• Ejercicio breve
Busca en las entradas cada línea que contenga la palabra "arrow" y cópiala. Las mayúsculas y minúsculas cuentan.

• Material de trabajo
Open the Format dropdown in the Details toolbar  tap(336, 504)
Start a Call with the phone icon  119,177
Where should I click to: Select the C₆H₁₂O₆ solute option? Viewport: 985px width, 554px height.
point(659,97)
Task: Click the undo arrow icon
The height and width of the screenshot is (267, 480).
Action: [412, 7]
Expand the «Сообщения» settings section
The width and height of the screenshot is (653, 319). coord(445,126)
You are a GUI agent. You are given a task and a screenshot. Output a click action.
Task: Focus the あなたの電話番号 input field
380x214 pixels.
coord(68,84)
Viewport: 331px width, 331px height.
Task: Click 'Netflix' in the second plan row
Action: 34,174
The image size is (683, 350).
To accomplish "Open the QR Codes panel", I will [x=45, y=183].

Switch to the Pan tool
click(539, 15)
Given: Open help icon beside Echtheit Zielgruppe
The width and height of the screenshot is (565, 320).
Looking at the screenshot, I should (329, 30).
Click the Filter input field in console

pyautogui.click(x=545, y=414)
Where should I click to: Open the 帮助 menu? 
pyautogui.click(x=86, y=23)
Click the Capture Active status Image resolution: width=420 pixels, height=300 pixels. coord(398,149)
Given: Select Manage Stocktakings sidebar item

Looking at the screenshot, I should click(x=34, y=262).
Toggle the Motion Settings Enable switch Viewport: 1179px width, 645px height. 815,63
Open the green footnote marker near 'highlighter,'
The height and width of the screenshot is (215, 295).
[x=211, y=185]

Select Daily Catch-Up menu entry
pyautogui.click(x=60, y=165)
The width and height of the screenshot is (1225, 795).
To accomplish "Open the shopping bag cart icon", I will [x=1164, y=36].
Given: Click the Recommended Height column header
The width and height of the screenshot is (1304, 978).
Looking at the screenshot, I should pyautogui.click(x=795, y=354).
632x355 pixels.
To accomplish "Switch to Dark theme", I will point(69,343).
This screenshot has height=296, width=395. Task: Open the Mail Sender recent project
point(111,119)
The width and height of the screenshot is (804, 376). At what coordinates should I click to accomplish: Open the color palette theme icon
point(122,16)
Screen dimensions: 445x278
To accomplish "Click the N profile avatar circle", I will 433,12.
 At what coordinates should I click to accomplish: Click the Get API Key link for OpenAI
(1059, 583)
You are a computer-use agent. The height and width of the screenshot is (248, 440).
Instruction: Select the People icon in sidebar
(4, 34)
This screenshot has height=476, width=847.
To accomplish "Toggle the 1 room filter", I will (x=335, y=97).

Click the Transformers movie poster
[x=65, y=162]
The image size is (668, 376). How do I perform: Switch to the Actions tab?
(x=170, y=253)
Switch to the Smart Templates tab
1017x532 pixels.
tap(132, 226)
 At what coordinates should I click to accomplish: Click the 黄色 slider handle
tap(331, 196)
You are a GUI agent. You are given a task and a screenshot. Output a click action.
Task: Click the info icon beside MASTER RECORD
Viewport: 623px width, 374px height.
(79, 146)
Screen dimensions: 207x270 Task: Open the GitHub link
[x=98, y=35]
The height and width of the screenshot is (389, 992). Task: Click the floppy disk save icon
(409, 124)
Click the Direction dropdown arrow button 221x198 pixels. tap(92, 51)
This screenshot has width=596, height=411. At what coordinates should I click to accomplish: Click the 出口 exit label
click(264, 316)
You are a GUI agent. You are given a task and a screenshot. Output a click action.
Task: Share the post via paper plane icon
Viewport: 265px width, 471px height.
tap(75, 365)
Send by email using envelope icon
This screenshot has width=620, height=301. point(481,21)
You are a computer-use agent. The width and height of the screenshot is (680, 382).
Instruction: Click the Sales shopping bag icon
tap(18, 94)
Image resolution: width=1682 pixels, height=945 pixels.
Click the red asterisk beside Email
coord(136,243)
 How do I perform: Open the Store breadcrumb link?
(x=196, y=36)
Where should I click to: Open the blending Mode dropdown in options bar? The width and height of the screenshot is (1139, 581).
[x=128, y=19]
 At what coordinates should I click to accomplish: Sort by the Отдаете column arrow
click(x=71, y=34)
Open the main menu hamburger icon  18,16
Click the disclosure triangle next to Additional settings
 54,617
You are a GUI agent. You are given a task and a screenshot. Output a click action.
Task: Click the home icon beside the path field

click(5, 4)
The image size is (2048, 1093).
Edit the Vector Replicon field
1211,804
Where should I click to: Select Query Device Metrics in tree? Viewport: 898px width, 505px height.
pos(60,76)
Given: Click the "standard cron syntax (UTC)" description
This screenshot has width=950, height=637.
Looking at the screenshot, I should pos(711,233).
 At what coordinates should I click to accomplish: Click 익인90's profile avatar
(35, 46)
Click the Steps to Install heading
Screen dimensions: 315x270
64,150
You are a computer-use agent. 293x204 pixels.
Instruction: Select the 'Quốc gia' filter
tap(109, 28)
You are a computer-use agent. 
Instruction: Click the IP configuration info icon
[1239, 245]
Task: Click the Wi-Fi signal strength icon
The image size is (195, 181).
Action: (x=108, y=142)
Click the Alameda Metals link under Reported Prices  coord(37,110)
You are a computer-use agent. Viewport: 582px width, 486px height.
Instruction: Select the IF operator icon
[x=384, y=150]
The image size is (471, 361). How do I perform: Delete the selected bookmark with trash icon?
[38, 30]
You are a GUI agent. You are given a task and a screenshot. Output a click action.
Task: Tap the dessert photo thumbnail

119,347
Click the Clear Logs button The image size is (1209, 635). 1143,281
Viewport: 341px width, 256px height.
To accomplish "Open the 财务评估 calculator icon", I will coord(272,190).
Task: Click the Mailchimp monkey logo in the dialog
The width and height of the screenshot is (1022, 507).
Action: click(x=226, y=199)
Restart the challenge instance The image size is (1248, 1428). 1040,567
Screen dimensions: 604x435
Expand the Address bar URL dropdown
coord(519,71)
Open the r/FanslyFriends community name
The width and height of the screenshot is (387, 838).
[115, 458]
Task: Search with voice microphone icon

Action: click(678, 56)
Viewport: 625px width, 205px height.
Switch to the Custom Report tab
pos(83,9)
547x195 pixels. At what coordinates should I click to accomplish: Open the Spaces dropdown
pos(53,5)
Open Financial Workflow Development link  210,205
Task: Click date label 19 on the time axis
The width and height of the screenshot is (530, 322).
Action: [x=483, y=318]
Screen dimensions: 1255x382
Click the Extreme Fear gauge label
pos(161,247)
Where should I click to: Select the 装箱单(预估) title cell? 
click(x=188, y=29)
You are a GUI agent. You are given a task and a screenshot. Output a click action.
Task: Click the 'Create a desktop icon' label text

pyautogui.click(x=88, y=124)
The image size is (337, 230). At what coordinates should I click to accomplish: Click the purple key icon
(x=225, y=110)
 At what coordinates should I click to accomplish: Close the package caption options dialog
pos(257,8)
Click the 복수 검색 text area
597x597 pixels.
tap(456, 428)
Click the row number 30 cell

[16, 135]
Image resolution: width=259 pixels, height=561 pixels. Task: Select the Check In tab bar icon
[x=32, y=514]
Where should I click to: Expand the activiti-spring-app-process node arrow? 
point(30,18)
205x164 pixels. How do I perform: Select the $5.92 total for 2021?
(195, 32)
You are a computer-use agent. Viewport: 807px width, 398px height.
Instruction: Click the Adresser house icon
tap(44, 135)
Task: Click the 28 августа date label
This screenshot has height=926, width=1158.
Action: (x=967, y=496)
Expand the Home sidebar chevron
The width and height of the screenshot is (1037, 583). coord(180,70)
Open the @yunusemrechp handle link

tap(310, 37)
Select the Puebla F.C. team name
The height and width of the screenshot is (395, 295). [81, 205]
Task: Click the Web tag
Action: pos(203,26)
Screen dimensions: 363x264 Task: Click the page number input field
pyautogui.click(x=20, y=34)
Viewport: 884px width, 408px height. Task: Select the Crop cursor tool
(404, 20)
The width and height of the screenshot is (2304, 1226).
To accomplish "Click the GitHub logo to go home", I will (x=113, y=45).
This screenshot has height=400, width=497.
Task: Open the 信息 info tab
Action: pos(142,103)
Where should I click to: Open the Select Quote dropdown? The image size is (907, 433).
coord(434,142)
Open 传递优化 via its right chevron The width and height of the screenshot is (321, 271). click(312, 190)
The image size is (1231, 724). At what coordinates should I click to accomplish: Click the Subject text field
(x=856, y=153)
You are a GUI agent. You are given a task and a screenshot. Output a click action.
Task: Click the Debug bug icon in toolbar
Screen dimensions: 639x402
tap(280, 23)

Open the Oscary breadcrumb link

• Ejercicio resuelto
Task: Click the undo arrow icon
Click the Direction dropdown arrow button 221x198 pixels. tap(92, 51)
 At what coordinates should I click to accomplish: Sort by the Отдаете column arrow
Where should I click to: Expand the activiti-spring-app-process node arrow? 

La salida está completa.